START Excerpted text
Scrolling
From Free net encyclopedia
In computer graphics and television, scrolling or text crawling is the act of sliding a horizontal or vertical presentation of content, such as text, drawings, or images, across a screen or display window. Scrolling is often used to show reams of data longer than the viewport. The word scroll is derived from the way in which people read scrolls of paper, by rolling up the top of the page and allowing objects lower on the page to move up.
Computing
On a computer, scrolling may be performed by software running on a computer's CPU, or it may be done by performing some operation on a dedicated 2D computer graphics chip. At the 1980s home computer demo scene, and in the era's computer and video games, scrolling was often an integral feature.
In a WIMP-style graphical user interface, scrolling is done with the help of a scrollbar or using keyboard shortcuts, often the arrow keys. Scrolling is often a key feature in text user interfaces and command line interfaces, though some older computer terminals used a paging mode instead, akin to flipping through a series of pages in a book. Modern computer mice may also have a scroll wheel.
If any content is too wide to fit on a display, horizontal scrolling is often required to view all of it. This is often considered impractical and annoying, as the user must scroll back and forth in two dimensions, instead of just up and down. Such a problem is very common on certain websites; one exception to this rule is spreadsheets, as they are arranged in a fashion that makes this less of a problem. On the other hand, vertical scrolling is very common, as it only requires movement in a single dimension.
END Excerpted text
*Tasks to complete*
1. Which kinds of content does the scrolling article name as things that can slide across a screen or display window?
2. Continue the scrolling article from its last sentence.
START Extracted records
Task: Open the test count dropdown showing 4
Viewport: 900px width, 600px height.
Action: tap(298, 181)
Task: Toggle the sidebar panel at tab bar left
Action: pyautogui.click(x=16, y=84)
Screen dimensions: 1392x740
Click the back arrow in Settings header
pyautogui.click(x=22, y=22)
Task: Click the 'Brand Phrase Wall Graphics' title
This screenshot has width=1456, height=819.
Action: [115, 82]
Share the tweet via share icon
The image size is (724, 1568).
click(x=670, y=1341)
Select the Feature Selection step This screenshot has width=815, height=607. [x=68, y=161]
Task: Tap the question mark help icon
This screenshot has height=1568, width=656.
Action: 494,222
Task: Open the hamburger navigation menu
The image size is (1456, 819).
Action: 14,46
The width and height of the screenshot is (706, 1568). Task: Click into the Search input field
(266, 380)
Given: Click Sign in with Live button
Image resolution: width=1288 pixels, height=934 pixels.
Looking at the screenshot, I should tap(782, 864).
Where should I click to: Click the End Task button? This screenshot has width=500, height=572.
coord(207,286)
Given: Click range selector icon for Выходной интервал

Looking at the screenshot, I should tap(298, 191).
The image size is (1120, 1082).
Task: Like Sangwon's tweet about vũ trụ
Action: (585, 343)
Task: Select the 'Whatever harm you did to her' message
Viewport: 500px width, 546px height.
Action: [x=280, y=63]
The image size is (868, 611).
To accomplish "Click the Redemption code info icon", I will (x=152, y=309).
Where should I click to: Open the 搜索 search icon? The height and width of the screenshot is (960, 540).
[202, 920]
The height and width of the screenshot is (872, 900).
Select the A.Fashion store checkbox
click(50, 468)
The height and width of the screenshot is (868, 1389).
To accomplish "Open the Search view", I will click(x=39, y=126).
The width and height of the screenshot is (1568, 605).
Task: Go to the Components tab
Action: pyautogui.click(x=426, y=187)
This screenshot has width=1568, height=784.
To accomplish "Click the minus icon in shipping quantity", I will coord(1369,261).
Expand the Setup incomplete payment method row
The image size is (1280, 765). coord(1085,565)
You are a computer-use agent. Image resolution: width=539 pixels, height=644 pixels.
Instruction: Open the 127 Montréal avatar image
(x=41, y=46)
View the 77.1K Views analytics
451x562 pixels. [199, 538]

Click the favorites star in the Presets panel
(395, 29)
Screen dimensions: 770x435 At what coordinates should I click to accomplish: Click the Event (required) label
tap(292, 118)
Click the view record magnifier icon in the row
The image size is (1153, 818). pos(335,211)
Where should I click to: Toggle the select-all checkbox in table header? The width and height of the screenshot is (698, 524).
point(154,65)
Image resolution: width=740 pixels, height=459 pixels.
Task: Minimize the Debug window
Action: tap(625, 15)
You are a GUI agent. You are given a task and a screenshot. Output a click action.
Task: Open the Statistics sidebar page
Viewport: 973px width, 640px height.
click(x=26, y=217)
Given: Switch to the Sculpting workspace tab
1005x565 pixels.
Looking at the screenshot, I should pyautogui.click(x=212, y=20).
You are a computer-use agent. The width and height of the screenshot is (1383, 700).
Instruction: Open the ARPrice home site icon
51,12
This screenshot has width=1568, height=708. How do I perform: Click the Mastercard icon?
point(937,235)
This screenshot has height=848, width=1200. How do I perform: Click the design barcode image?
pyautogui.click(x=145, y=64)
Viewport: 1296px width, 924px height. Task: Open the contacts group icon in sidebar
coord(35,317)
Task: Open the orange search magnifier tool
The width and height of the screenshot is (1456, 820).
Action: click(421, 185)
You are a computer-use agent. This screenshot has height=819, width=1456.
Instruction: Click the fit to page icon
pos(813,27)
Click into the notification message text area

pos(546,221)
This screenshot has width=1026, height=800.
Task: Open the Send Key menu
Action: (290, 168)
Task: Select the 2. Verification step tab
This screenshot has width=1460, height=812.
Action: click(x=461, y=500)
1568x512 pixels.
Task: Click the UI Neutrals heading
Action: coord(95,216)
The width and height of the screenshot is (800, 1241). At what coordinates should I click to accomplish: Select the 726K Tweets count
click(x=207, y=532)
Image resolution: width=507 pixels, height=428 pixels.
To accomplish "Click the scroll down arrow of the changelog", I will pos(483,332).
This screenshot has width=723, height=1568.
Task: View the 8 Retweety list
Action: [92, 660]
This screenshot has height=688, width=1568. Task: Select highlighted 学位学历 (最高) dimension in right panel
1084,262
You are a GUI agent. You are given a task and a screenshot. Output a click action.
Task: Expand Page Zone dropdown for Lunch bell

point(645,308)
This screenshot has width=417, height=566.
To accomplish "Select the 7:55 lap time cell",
END Extracted records
*Answers per task*
1. text, drawings, images

2.
Television
Scrolling is commonly used to display the credits at the end of television shows.
Scrolling is also used in television news when a news ticker is employed, scrolling news stories horizontally across the bottom of the screen.
Video games
In video games, scrolling of a playing field allows the player to control an object in a large contiguous area. Super Bug pioneered this method. Parallax scrolling, which was first featured in Moon Patrol, involves several semi-transparent layers, which scroll on top of each other at varying rates in order to give the illusion of depth.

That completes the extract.